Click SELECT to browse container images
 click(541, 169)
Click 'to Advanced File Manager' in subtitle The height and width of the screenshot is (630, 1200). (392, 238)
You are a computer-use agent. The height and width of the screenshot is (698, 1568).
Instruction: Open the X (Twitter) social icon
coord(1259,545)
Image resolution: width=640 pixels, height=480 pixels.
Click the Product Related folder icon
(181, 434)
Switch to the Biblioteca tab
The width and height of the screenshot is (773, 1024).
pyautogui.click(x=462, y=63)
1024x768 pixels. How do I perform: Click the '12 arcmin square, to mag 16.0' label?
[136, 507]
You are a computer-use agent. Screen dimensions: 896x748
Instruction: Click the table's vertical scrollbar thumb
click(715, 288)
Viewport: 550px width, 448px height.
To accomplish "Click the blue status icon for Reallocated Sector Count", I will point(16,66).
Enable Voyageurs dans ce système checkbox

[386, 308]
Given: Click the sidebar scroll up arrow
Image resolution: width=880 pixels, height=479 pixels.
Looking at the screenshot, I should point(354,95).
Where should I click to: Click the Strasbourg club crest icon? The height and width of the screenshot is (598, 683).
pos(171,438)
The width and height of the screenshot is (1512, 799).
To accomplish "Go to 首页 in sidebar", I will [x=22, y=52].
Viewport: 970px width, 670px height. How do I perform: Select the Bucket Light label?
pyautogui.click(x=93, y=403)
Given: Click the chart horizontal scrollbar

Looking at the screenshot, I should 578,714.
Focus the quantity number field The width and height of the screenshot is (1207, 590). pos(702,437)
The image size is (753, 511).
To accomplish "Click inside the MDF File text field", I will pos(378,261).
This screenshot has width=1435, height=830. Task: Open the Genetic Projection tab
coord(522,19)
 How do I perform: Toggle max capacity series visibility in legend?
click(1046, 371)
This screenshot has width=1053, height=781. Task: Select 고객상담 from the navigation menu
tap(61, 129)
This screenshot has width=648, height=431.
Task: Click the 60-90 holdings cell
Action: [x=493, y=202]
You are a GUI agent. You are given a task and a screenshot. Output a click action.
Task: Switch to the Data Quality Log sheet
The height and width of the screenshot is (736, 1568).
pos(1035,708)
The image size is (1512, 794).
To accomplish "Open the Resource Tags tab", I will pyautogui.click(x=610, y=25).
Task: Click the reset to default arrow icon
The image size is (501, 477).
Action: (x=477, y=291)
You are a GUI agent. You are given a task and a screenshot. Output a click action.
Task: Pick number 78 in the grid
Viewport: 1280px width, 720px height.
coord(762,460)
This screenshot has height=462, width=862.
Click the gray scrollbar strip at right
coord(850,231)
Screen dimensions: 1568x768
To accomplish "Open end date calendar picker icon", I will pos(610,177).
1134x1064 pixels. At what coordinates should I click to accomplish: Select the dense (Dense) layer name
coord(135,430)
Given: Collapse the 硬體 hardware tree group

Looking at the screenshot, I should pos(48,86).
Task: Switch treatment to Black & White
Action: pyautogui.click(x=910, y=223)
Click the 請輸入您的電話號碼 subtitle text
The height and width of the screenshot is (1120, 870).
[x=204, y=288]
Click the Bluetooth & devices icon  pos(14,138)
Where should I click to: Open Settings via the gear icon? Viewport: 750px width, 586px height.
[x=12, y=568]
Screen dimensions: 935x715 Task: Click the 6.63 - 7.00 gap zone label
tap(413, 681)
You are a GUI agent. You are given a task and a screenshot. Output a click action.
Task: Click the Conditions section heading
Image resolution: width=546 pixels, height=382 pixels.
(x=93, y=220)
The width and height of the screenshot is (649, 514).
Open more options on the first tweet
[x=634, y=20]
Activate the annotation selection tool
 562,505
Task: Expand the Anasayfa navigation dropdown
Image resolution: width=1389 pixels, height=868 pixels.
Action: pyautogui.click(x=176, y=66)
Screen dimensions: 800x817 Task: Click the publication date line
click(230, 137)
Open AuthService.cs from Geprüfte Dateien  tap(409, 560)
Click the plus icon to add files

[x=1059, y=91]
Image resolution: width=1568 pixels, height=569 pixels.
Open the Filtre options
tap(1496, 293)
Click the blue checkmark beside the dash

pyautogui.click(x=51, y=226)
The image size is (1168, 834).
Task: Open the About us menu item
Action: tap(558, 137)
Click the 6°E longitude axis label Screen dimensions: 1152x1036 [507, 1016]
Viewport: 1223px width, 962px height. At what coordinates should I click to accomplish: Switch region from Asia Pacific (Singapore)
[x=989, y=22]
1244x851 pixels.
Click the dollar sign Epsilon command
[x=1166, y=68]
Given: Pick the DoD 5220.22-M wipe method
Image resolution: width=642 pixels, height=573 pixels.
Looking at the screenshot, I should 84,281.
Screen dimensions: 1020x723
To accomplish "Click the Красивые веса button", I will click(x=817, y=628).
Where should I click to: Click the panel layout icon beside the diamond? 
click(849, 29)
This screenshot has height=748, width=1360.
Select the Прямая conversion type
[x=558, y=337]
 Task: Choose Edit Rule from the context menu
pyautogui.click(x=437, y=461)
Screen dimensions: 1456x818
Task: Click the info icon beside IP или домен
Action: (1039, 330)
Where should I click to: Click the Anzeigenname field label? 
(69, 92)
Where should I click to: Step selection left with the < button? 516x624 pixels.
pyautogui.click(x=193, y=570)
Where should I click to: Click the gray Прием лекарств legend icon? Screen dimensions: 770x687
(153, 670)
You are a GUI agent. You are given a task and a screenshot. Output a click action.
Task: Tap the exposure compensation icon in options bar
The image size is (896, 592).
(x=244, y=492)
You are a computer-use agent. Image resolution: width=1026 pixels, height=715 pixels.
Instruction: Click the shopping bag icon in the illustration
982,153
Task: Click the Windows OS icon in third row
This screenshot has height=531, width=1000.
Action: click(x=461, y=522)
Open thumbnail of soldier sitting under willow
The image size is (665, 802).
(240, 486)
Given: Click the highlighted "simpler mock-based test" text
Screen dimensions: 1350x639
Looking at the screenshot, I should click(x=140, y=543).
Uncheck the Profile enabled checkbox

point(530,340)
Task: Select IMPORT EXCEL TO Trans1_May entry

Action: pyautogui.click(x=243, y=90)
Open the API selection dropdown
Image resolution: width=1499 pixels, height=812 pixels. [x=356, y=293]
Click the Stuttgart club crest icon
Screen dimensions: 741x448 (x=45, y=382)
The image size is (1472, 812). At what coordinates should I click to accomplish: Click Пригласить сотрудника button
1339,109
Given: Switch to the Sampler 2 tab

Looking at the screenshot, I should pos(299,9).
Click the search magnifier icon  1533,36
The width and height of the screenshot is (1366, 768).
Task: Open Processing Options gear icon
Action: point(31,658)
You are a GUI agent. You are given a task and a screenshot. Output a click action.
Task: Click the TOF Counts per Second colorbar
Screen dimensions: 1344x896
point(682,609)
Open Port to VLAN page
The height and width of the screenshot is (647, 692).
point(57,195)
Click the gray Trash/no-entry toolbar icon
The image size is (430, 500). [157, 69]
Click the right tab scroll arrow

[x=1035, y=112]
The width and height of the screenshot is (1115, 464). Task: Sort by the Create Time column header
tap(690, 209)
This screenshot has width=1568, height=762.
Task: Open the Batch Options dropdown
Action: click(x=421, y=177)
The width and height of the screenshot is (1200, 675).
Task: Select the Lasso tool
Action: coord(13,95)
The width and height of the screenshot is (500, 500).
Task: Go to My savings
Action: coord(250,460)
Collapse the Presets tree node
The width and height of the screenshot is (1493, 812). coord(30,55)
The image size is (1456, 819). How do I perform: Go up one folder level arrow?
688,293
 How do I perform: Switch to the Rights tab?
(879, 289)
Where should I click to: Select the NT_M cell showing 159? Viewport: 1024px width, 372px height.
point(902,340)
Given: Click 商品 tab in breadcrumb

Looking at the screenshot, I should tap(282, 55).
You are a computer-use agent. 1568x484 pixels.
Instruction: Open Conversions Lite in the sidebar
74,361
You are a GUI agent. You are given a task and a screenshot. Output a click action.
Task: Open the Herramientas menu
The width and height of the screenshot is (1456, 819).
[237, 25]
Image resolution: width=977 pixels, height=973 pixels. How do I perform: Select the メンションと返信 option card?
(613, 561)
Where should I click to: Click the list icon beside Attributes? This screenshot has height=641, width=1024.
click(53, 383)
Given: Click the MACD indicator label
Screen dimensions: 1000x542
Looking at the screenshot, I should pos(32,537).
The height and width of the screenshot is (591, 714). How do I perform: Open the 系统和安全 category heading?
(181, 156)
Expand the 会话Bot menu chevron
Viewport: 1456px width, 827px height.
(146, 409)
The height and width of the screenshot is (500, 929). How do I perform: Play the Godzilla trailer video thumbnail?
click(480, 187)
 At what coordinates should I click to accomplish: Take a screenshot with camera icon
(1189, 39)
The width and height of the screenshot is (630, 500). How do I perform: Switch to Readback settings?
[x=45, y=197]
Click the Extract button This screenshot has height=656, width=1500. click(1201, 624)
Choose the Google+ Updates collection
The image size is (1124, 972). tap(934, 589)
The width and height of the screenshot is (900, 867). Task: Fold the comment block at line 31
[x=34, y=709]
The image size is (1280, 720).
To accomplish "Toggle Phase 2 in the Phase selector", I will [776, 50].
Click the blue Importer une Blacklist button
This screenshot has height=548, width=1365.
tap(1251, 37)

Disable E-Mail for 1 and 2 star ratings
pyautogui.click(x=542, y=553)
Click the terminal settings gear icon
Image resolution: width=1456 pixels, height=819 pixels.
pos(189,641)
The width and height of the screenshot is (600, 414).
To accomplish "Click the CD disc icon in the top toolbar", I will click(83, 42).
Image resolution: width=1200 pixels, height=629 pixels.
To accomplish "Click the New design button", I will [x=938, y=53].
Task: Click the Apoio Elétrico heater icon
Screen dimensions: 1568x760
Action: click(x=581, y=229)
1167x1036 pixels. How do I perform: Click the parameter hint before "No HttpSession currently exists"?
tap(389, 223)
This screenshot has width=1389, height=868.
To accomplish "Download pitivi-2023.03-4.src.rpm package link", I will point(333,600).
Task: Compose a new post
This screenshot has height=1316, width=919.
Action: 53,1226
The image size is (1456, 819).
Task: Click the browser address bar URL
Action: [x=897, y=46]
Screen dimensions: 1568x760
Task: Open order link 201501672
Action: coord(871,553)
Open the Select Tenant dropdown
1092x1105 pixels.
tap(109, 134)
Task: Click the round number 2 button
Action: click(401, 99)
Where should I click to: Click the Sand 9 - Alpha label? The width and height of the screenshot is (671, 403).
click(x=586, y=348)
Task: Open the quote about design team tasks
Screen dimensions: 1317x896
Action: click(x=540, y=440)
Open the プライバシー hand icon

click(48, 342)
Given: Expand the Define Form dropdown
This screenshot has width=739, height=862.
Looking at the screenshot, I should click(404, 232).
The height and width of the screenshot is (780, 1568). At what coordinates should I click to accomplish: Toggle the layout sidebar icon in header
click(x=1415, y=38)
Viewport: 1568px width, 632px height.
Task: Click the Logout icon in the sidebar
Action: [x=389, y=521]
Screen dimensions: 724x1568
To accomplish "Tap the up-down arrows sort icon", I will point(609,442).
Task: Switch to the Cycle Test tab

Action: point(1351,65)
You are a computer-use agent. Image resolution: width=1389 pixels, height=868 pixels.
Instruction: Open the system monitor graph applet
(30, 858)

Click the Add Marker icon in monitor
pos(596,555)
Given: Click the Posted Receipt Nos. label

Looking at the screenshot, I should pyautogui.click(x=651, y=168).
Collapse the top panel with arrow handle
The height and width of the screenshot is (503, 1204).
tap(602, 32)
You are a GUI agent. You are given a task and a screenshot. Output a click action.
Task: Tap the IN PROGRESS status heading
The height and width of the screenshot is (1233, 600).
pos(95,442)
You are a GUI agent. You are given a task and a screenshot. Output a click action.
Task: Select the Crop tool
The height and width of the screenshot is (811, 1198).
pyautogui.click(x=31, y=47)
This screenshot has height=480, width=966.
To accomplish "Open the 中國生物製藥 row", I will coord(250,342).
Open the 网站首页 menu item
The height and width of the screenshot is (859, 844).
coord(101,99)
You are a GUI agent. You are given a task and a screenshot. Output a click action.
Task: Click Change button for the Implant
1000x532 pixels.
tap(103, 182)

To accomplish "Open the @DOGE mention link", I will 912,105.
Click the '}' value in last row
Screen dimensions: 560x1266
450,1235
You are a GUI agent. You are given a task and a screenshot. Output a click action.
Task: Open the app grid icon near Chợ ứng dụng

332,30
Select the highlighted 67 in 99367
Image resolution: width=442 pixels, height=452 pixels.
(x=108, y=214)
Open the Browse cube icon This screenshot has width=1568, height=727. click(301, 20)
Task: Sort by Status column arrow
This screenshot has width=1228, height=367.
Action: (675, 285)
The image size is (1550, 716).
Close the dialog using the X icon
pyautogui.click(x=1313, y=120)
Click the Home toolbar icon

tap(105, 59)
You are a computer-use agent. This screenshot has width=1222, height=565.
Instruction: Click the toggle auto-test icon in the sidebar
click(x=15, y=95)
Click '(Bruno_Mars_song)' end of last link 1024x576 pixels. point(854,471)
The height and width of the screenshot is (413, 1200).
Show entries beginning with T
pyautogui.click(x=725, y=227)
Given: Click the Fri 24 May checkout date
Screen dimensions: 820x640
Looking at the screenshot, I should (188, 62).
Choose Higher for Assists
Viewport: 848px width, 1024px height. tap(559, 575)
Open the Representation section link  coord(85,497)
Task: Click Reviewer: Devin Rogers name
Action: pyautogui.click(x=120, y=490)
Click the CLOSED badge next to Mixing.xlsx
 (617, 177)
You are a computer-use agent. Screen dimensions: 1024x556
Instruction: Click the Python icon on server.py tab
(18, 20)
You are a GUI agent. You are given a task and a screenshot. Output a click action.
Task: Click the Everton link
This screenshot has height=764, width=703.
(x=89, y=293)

────────────────────────────────────────

■ Written instruction ■
Render the material above, starting with the line that contains "Task: Open the quote about design team tasks" and going on through the line that contains "Looking at the screenshot, I should click(404, 232).", both included, as a Markdown table with the columns Row and Line, numbering each row and leaving out blank lines.

■ Written response ■
| Row | Line |
|---|---|
| 1 | Task: Open the quote about design team tasks |
| 2 | Screen dimensions: 1317x896 |
| 3 | Action: click(x=540, y=440) |
| 4 | Open the プライバシー hand icon |
| 5 | click(48, 342) |
| 6 | Given: Expand the Define Form dropdown |
| 7 | This screenshot has width=739, height=862. |
| 8 | Looking at the screenshot, I should click(404, 232). |